Available data:
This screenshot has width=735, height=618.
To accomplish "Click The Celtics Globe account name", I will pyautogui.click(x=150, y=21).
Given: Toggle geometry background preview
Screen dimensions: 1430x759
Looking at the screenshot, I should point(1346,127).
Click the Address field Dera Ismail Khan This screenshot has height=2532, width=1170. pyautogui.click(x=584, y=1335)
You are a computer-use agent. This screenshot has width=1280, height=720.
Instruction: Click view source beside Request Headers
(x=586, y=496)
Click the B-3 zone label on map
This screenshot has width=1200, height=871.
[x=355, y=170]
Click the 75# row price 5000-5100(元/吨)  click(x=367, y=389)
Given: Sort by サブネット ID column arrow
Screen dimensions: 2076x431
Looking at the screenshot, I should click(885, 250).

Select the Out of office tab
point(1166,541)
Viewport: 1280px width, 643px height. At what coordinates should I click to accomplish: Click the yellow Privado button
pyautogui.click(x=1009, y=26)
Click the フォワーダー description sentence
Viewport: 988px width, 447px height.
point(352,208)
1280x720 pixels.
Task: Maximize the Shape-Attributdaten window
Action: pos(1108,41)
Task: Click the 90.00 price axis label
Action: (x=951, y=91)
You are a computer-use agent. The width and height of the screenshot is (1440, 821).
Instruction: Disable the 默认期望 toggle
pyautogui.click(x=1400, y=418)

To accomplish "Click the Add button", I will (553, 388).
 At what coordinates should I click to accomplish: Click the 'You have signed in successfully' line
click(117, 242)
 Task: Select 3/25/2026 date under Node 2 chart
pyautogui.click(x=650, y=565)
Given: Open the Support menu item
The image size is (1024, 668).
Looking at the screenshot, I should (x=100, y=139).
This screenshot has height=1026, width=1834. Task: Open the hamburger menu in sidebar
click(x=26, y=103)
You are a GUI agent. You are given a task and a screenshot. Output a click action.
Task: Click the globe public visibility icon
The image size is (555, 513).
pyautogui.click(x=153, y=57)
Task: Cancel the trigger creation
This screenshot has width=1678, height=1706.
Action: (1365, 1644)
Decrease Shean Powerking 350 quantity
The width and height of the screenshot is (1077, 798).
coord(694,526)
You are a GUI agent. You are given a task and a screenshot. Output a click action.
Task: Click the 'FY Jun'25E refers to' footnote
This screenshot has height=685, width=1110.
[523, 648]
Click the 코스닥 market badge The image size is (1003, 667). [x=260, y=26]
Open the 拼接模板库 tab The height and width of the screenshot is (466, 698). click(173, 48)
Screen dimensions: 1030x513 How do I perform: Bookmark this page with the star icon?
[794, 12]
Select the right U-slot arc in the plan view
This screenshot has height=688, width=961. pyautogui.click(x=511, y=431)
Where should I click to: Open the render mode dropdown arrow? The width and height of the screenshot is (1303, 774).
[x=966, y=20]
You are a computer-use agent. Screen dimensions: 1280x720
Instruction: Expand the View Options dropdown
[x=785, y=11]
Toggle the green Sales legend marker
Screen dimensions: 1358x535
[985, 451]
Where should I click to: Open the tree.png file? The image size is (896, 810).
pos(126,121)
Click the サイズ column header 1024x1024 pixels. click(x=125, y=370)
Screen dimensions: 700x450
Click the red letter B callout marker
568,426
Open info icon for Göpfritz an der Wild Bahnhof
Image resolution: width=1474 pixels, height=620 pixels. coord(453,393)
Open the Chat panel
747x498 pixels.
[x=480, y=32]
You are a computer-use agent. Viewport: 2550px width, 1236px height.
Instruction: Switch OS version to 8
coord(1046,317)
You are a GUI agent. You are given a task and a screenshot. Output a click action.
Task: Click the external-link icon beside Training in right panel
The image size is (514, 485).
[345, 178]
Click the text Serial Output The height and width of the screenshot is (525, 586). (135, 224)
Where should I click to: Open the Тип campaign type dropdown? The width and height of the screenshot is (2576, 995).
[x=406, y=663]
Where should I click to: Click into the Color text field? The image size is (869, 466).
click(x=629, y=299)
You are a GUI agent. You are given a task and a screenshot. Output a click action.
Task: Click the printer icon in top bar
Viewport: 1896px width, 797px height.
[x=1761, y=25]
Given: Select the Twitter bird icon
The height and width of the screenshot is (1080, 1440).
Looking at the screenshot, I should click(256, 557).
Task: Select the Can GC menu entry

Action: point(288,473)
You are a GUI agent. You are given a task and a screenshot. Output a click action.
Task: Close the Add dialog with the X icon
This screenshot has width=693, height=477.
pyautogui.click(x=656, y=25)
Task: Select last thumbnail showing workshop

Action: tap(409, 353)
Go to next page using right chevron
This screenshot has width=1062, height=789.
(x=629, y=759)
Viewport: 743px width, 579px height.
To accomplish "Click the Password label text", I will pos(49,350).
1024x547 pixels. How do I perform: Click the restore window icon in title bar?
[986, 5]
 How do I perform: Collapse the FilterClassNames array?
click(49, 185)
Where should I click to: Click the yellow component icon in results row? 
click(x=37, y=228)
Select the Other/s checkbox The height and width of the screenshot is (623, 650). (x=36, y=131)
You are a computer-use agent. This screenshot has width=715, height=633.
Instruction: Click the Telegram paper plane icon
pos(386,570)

Exercise description: Out of the entries above, write out only the lines between the line holding "This screenshot has width=1678, height=1706." and the line holding "Task: Click the printer icon in top bar", inclusive, each exactly as given.

Answer to this exercise:
This screenshot has width=1678, height=1706.
Action: (1365, 1644)
Decrease Shean Powerking 350 quantity
The width and height of the screenshot is (1077, 798).
coord(694,526)
You are a GUI agent. You are given a task and a screenshot. Output a click action.
Task: Click the 'FY Jun'25E refers to' footnote
This screenshot has height=685, width=1110.
[523, 648]
Click the 코스닥 market badge The image size is (1003, 667). [x=260, y=26]
Open the 拼接模板库 tab The height and width of the screenshot is (466, 698). click(173, 48)
Screen dimensions: 1030x513 How do I perform: Bookmark this page with the star icon?
[794, 12]
Select the right U-slot arc in the plan view
This screenshot has height=688, width=961. pyautogui.click(x=511, y=431)
Where should I click to: Open the render mode dropdown arrow? The width and height of the screenshot is (1303, 774).
[x=966, y=20]
You are a computer-use agent. Screen dimensions: 1280x720
Instruction: Expand the View Options dropdown
[x=785, y=11]
Toggle the green Sales legend marker
Screen dimensions: 1358x535
[985, 451]
Where should I click to: Open the tree.png file? The image size is (896, 810).
pos(126,121)
Click the サイズ column header 1024x1024 pixels. click(x=125, y=370)
Screen dimensions: 700x450
Click the red letter B callout marker
568,426
Open info icon for Göpfritz an der Wild Bahnhof
Image resolution: width=1474 pixels, height=620 pixels. coord(453,393)
Open the Chat panel
747x498 pixels.
[x=480, y=32]
You are a computer-use agent. Viewport: 2550px width, 1236px height.
Instruction: Switch OS version to 8
coord(1046,317)
You are a GUI agent. You are given a task and a screenshot. Output a click action.
Task: Click the external-link icon beside Training in right panel
The image size is (514, 485).
[345, 178]
Click the text Serial Output The height and width of the screenshot is (525, 586). (135, 224)
Where should I click to: Open the Тип campaign type dropdown? The width and height of the screenshot is (2576, 995).
[x=406, y=663]
Where should I click to: Click into the Color text field? The image size is (869, 466).
click(x=629, y=299)
You are a GUI agent. You are given a task and a screenshot. Output a click action.
Task: Click the printer icon in top bar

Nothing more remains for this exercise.